Corrections to scaling in entanglement entropy from boundary perturbations

TL;DR

This paper analyzes how irrelevant boundary operators affect the scaling corrections of entanglement entropy in one-dimensional conformal field theories, revealing specific correction forms depending on operator scaling dimensions.

Contribution

It provides a detailed characterization of boundary-induced correction terms to entanglement entropy, showing they differ from bulk operator corrections and depend on boundary operator dimensions.

Findings

Boundary corrections are of the form l^(2-2x_b) for x_b<3/2

Corrections are l^(-1) for x_b>3/2

Logarithmic corrections occur at x_b=3/2

Abstract

We investigate the corrections to scaling of the Renyi entropies of a region of size l at the end of a semi-infinite one-dimensional system described by a conformal field theory when the corrections come from irrelevant boundary operators.

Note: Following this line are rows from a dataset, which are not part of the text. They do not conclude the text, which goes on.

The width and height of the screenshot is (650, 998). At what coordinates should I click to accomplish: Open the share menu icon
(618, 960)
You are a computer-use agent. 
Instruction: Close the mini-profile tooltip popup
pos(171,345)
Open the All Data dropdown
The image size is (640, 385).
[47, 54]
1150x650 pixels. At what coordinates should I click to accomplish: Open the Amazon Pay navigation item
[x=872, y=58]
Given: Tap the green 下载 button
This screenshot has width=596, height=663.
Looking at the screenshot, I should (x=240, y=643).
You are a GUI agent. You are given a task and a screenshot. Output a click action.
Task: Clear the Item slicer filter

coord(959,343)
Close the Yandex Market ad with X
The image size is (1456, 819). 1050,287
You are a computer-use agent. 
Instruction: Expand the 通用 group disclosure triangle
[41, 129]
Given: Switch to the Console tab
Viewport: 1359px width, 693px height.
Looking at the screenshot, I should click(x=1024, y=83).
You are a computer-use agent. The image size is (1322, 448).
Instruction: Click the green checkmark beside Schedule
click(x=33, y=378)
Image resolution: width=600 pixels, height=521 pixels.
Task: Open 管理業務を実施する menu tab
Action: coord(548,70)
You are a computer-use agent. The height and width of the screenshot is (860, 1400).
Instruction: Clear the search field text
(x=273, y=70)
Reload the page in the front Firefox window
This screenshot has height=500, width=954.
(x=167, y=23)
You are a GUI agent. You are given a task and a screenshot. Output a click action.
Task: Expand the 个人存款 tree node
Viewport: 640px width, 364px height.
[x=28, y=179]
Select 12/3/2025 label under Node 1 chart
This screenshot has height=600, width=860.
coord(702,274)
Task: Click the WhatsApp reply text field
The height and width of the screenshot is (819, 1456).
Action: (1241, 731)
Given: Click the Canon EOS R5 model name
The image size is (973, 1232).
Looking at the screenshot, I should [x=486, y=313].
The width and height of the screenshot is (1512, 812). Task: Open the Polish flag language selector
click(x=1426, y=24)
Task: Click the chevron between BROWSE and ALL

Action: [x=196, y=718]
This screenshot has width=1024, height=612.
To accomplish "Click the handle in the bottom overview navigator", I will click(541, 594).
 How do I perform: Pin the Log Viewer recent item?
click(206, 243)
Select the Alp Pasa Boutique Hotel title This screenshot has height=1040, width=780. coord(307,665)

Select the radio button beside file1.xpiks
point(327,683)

The corrections from irrelevant bulk operators with scaling dimension x have been studied by Cardy and Calabrese (2010), and they found not only the expected corrections of the form l^(4-2x) but also unusual corrections that could not have been anticipated by finite-size scaling arguments alone. However, for the case of perturbations from irrelevant boundary operators we find that the only corrections that can occur to leading order are of the form l^(2-2x_b) for boundary operators with scaling dimension x_b < 3/2, and l^(-1) when x_b > 3/2. When x_b=3/2 they are of the form l^(-1)log(l). A marginally irrelevant boundary perturbation will give leading corrections going as log(l)^(-3). No unusual corrections occur when perturbing with a boundary operator.